Apply various types of sampling methods to data collection.
Create and interpret frequency tables.
You are probably asking yourself the question, "When and where will I use statistics?" If you read any newspaper, watch television, or use the Internet, you will see statistical information. There are statistics about crime, sports, education, politics, and real estate. Typically, when you read a newspaper article or watch a television news program, you are given sample information. With this information, you may make a decision about the correctness of a statement, claim, or "fact." Statistical methods can help you make the "best educated guess."
Since you will undoubtedly be given statistical information at some point in your life, you need to know some techniques for analyzing the information thoughtfully. Think about buying a house or managing a budget. Think about your chosen profession. The fields of economics, business, psychology, education, biology, law, computer science, police science, and early childhood development require at least one course in statistics.
Included in this chapter are the basic ideas and words of probability and statistics. You will soon understand that statistics and probability work together. You will also learn how data are gathered and what "good" data can be distinguished from "bad."
This course will introduce you to business statistics, or the application of statistics in the workplace. Statistics is a course in the methods for gathering, analyzing, and interpreting data. If you have taken a statistics course in the past, you may find some of the topics in this course familiar. You can apply statistics to any number of fields from anthropology to hedge fund management because many of us best interpret data when it is presented in an organized fashion (as it is with statistics). You can analyze data in any number of forms. Summary statistics, for example, provide an overview of a data set, such as the average score on an exam. However, the average does not always tell the entire story; for example, if the average score is 80, it may be because half of the students received 100s and the other half received 60s. This would present a much different story than if everyone in the class had received an 80, which demonstrates consistency.
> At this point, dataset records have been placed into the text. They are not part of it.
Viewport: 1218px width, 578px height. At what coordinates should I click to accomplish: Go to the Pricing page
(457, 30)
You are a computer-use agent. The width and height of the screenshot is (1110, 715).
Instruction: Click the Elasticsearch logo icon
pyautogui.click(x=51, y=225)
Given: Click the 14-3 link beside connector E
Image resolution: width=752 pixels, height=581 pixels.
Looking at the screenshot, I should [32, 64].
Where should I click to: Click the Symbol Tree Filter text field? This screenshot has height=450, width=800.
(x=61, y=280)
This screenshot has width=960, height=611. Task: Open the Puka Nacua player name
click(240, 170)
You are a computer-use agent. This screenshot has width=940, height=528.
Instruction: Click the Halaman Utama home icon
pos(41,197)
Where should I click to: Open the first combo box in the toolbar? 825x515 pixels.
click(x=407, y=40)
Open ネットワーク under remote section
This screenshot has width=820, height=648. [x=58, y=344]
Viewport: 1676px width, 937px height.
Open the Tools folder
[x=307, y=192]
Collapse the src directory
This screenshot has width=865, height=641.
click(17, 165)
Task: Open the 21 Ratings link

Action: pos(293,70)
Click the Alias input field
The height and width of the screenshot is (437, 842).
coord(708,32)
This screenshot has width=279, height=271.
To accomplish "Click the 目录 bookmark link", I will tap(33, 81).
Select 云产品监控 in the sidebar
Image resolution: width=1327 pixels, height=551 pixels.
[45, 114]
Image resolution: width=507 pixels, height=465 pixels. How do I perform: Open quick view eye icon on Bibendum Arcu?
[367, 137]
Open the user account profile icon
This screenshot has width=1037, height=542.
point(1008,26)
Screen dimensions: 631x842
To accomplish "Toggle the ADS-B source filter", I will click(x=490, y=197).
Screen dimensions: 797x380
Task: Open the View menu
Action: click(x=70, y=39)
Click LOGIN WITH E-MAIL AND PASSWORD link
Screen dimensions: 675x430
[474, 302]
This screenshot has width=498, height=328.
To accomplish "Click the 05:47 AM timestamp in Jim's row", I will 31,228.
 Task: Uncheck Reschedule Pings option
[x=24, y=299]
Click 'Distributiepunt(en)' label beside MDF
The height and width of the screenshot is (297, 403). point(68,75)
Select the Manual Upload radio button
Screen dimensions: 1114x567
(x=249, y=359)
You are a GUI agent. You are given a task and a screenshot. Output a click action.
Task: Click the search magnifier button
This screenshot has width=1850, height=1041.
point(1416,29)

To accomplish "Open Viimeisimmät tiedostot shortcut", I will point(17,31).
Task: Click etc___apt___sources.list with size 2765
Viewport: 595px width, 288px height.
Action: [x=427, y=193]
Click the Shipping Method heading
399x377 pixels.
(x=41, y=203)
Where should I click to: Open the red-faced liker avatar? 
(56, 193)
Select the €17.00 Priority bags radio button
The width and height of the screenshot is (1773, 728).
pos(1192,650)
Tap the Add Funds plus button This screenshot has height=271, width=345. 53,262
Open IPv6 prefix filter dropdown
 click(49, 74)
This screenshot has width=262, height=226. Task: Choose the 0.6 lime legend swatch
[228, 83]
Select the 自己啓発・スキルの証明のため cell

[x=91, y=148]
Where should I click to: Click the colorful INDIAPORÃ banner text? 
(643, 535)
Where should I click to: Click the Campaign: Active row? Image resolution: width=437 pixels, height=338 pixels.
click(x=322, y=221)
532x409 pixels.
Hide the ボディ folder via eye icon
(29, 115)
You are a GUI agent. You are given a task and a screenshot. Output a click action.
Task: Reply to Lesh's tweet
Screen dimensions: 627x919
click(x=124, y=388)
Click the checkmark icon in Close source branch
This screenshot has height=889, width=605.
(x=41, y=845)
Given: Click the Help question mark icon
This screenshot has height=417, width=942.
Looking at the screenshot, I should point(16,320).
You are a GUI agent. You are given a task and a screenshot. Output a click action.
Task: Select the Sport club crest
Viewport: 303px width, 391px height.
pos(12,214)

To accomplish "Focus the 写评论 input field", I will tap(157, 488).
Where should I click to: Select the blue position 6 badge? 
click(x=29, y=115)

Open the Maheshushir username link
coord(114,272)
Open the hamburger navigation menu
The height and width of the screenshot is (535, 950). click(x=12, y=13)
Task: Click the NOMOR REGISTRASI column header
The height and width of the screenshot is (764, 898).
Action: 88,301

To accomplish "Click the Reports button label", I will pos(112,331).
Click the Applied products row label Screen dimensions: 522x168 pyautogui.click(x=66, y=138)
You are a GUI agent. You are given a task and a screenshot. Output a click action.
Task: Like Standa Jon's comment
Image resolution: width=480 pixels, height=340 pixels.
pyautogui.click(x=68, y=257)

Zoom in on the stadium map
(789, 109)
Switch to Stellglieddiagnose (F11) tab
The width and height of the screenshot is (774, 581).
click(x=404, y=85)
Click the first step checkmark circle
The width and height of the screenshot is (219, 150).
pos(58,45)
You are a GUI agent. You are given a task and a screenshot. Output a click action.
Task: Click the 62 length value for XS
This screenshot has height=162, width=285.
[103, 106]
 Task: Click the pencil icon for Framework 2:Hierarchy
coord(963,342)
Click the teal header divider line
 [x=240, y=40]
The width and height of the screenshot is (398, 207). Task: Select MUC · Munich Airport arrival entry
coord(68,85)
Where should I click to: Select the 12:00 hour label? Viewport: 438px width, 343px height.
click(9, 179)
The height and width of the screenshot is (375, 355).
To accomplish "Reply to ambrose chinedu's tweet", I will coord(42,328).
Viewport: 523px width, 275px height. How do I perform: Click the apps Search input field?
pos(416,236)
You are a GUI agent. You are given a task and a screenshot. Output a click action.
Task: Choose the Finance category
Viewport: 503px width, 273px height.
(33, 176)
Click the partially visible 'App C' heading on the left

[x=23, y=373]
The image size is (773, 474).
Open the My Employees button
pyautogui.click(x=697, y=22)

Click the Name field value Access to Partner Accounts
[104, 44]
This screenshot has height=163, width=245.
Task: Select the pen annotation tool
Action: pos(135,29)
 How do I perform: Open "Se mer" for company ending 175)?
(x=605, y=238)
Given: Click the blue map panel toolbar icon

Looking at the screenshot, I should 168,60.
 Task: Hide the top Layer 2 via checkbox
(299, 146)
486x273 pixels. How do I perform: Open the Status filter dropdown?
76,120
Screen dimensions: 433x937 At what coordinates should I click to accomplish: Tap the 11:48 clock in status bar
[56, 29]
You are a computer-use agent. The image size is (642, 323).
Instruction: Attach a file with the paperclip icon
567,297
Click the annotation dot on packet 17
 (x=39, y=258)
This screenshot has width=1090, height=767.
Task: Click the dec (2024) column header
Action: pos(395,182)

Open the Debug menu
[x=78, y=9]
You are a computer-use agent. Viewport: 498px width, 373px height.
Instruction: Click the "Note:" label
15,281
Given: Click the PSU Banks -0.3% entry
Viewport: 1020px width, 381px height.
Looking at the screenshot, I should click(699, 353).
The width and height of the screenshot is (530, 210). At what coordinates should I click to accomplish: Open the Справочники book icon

Statistics provides more than simple averages. In this course, you will learn how to apply statistical tools to analyze data, draw conclusions, and make predictions of the future. The course will begin with data distributions, followed by probability analysis, sampling, hypothesis testing, inferential statistics, and, finally, regression. This course is mathematically intensive, and much of what you learn here will deal with things you encounter every day. This course also makes use of spreadsheets, an important tool for working with and making sense of numerical data.